Author :Keira V. Williams Release :2019-03-06 Genre :Social Science Kind :eBook Book Rating :860/5 ( reviews)
Download or read book Amazons in America written by Keira V. Williams. This book was released on 2019-03-06. Available in PDF, EPUB and Kindle. Book excerpt: With this remarkable study, historian Keira V. Williams shows how fictional matriarchies—produced for specific audiences in successive eras and across multiple media—constitute prescriptive, solution-oriented thought experiments directed at contemporary social issues. In the process, Amazons in America uncovers a rich tradition of matriarchal popular culture in the United States. Beginning with late-nineteenth-century anthropological studies, which theorized a universal prehistoric matriarchy, Williams explores how representations of women-centered societies reveal changing ideas of gender and power over the course of the twentieth century and into the present day. She examines a deep archive of cultural artifacts, both familiar and obscure, including L. Frank Baum’s The Wizard of Oz series, Progressive-era fiction like Charlotte Perkins Gilman’s utopian novel Herland, the original 1940s Wonder Woman comics, midcentury films featuring nuclear families, and feminist science fiction novels from the 1970s that invented prehistoric and futuristic matriarchal societies. While such texts have, at times, served as sites of feminist theory, Williams unpacks their cyclical nature and, in doing so, pinpoints some of the premises that have historically hindered gender equality in the United States.

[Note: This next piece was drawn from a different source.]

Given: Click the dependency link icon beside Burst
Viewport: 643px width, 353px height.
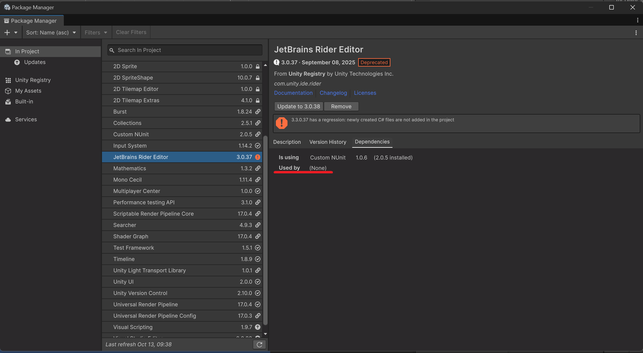Looking at the screenshot, I should 258,112.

Williams also delves into popular works from the twenty-first century, such as Tyler Perry’s Madea franchise and DC Comics/Warner Bros.’ globally successful film Wonder Woman, which attest to the ongoing presence of matriarchal ideas and their capacity for combating patriarchy and white nationalism with visions of rebellion and liberation. Amazons in America provides an indispensable critique of how anxieties and fantasies about women in power are culturally expressed, ultimately informing a broader discussion about how to nurture a stable, equitable society.